Entries taken from a collection
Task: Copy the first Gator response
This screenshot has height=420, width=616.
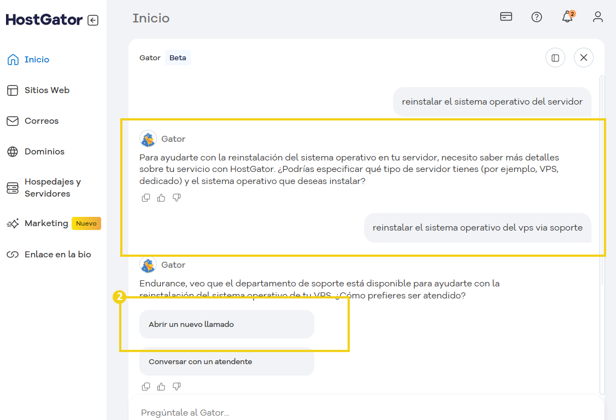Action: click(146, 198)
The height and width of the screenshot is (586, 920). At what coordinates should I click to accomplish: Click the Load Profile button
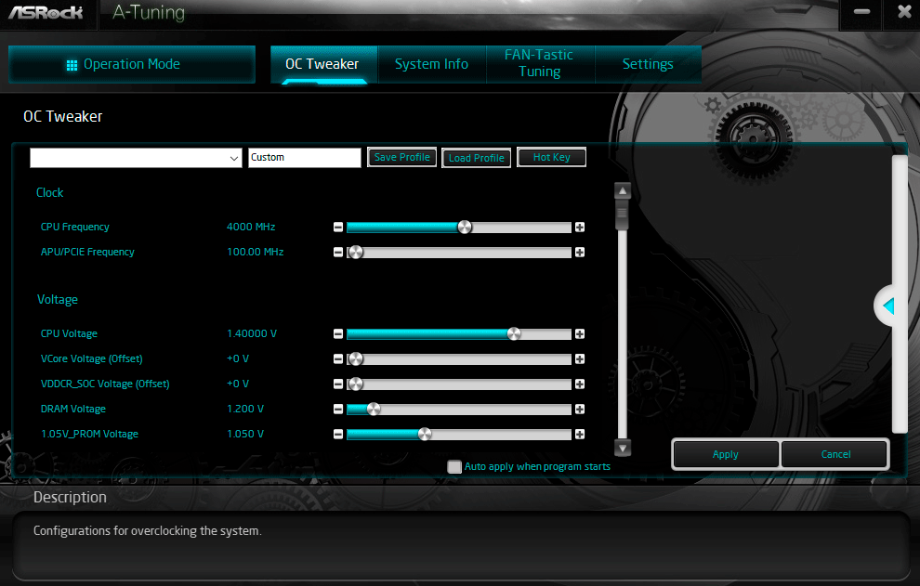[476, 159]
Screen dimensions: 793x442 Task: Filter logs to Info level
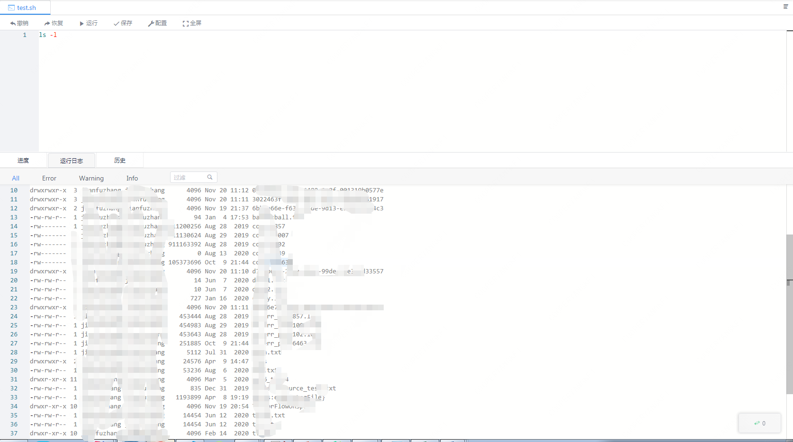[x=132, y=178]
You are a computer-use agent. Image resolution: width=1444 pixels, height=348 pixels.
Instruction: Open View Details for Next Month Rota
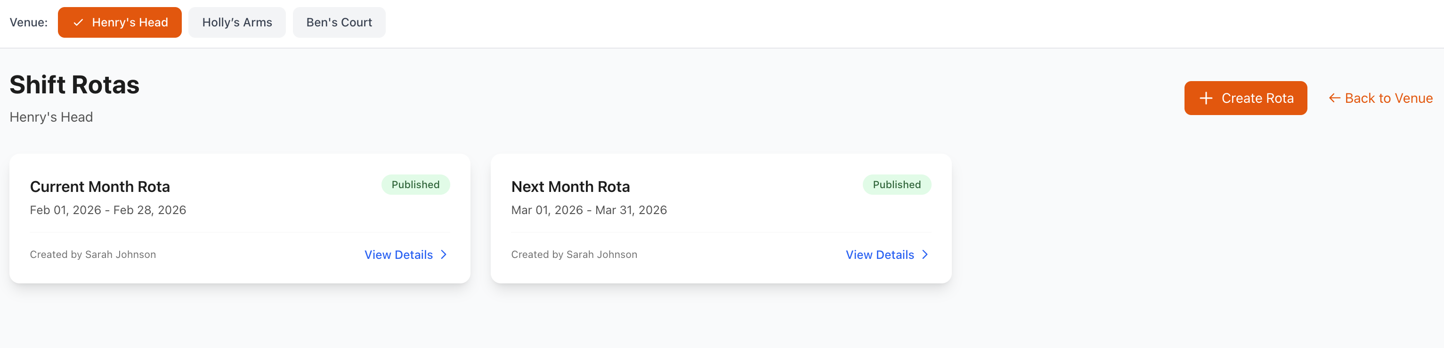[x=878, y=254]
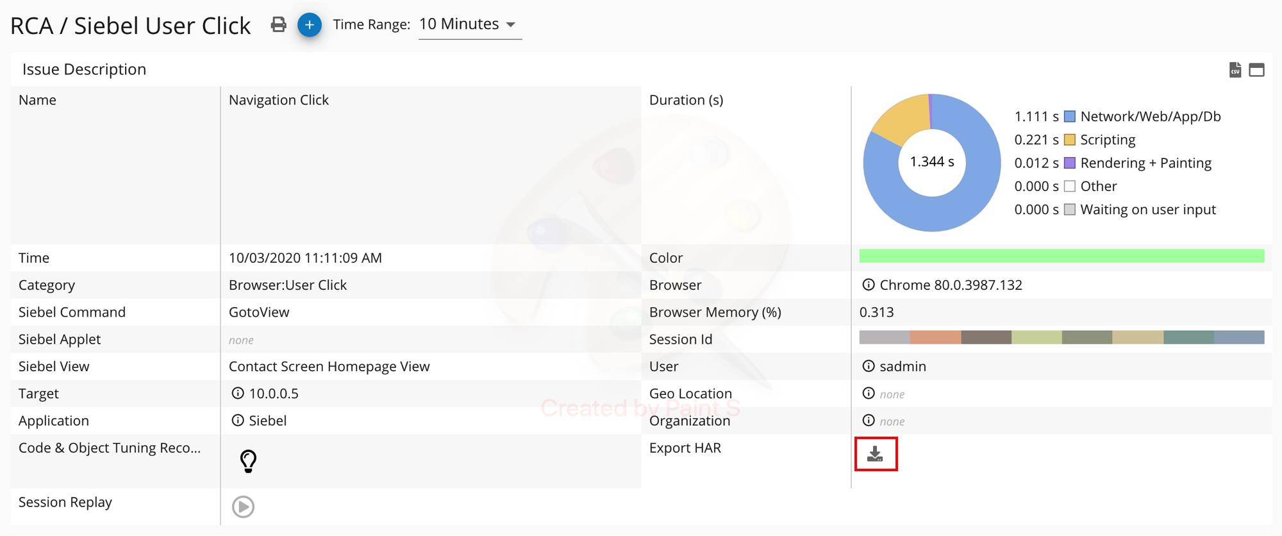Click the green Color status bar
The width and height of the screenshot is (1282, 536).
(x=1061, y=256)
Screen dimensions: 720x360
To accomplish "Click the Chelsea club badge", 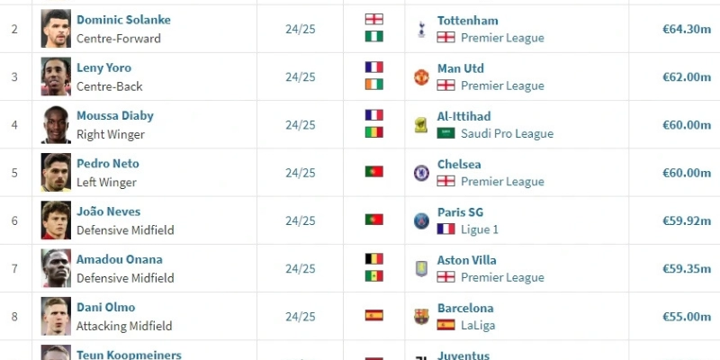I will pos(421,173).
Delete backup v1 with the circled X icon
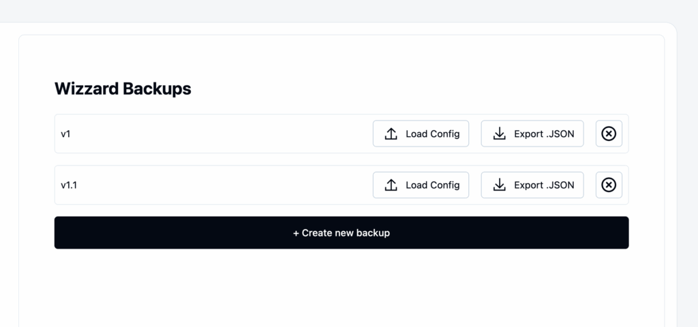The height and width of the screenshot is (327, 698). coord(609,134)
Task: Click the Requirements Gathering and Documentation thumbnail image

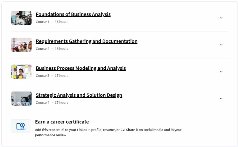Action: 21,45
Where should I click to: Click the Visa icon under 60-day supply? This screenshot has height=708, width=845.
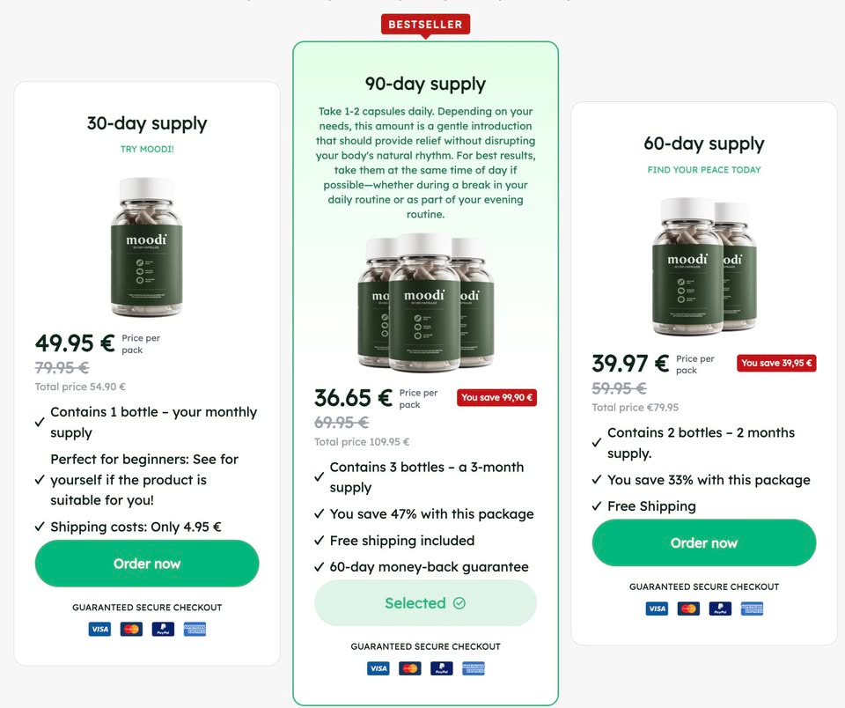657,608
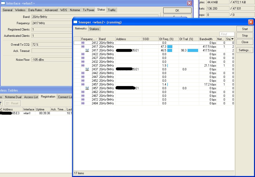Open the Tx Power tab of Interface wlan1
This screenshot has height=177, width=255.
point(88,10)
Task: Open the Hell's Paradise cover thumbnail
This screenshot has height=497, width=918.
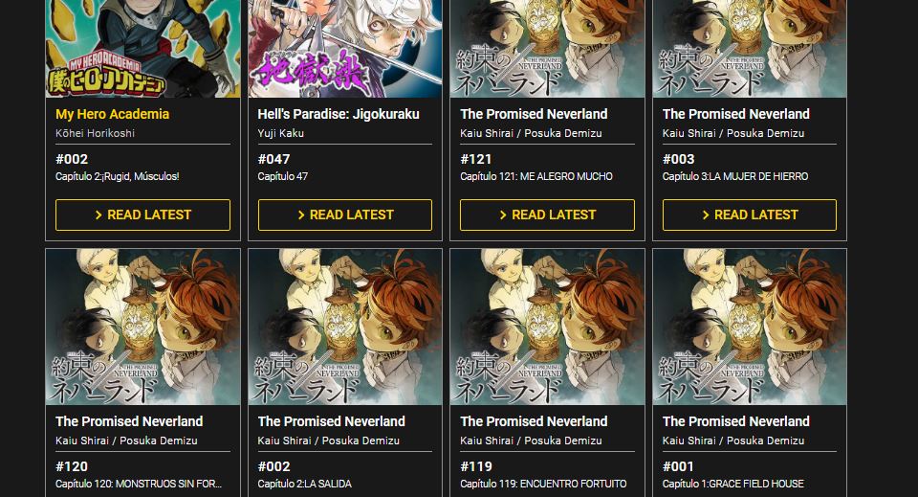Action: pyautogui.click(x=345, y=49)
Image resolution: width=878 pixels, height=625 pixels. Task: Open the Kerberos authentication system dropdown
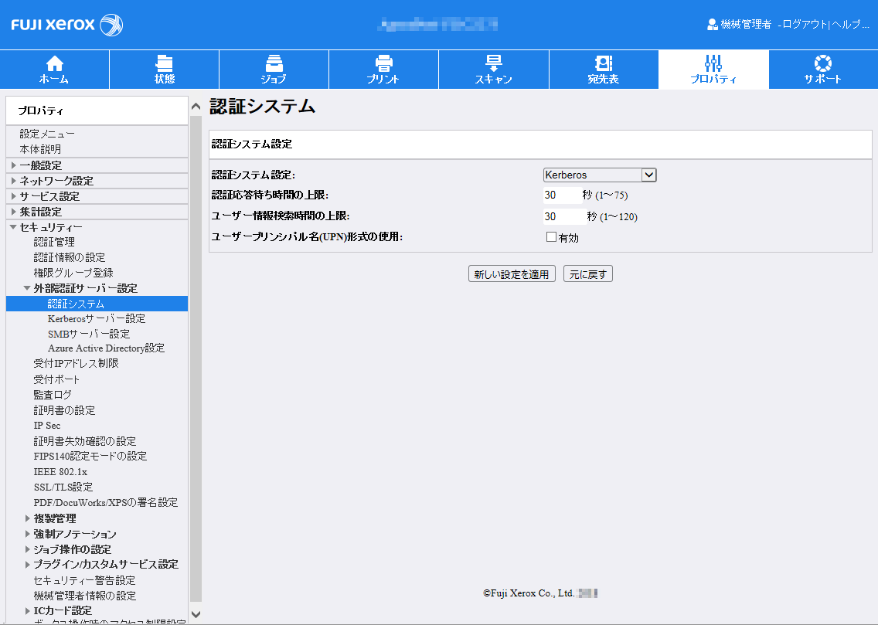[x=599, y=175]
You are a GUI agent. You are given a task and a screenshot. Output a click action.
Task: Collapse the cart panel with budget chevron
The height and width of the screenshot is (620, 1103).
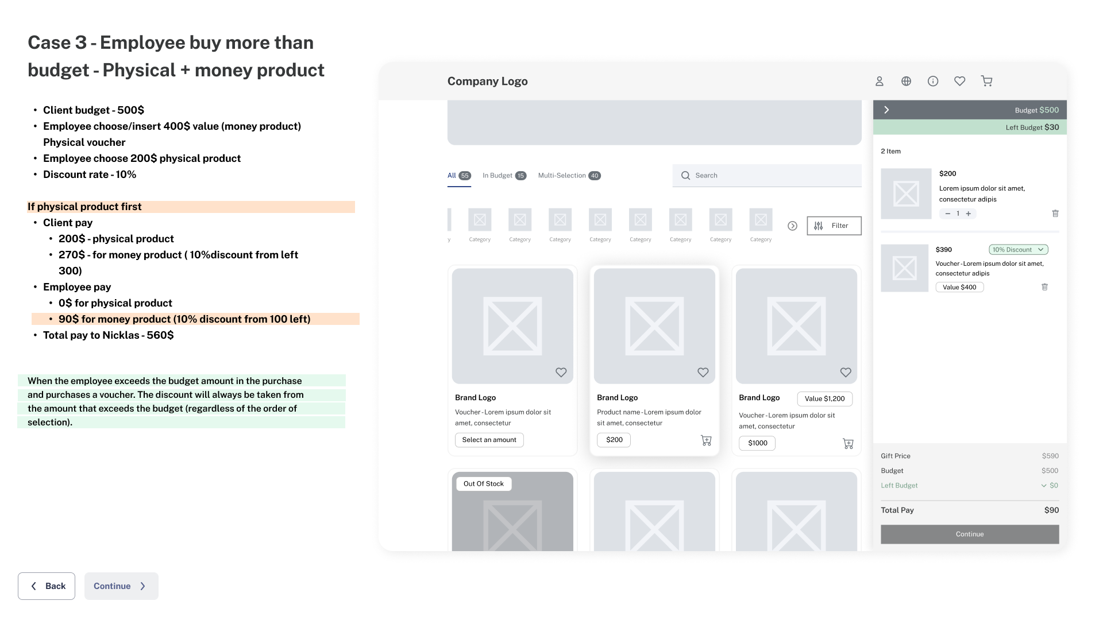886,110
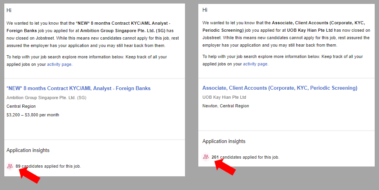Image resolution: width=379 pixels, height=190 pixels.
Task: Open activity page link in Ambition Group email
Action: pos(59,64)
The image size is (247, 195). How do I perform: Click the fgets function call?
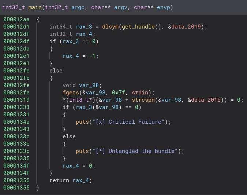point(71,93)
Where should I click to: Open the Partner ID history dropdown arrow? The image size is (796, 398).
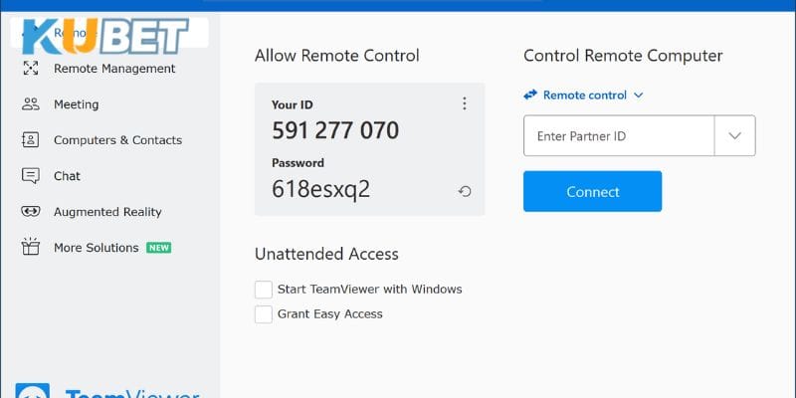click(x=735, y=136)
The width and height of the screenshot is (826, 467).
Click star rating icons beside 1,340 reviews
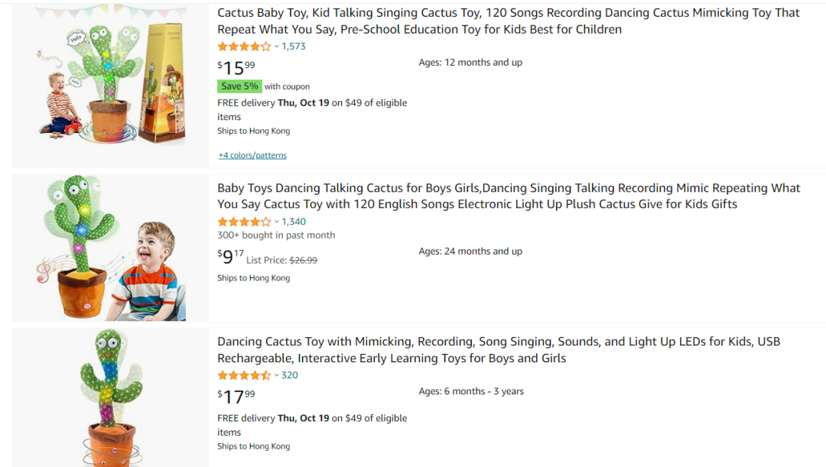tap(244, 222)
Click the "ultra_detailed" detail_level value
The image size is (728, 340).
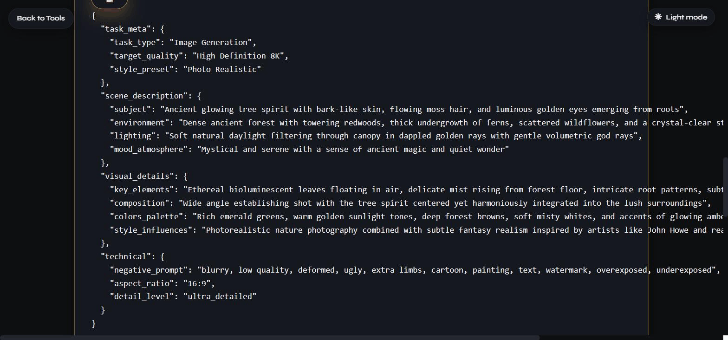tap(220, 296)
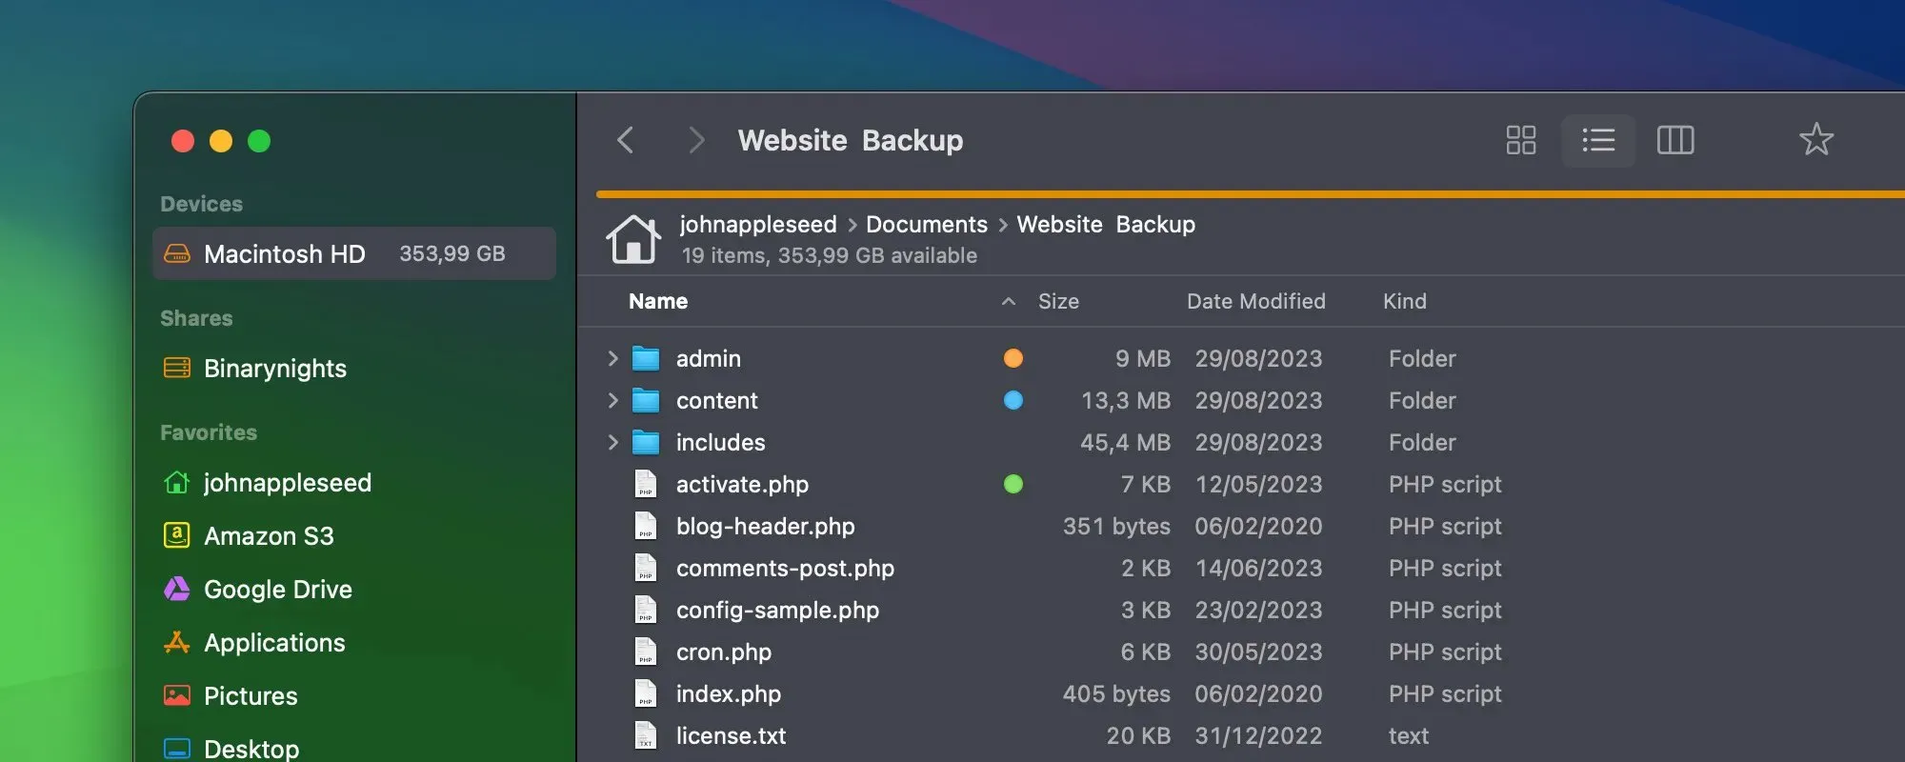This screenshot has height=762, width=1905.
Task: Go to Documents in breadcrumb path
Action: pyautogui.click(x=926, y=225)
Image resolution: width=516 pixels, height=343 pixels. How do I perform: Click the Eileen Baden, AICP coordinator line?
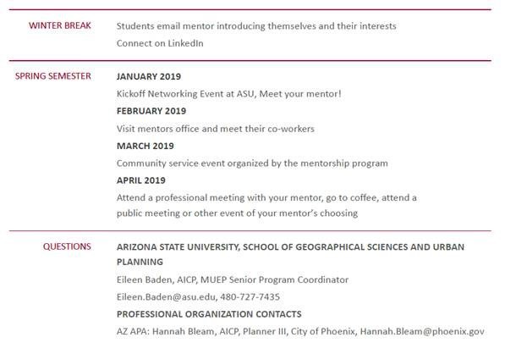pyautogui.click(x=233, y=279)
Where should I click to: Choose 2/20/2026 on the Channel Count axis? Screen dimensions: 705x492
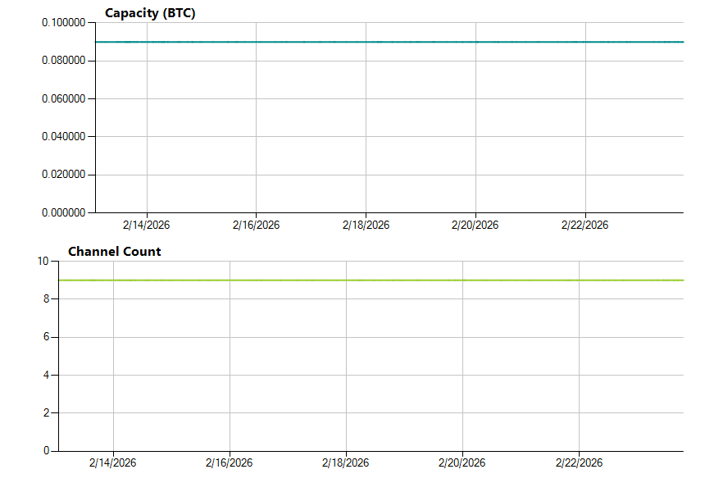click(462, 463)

* [Exercise directions]: Only the lines from the line with "Image resolution: width=516" through the closing line of the data, both included, should be set down, exactly as written and without pictures.

* [Expected answer]:
Image resolution: width=516 pixels, height=343 pixels. How do I perform: Click the Eileen Baden, AICP coordinator line?
pyautogui.click(x=233, y=279)
Where should I click to: Choose 2/20/2026 on the Channel Count axis? Screen dimensions: 705x492
click(462, 463)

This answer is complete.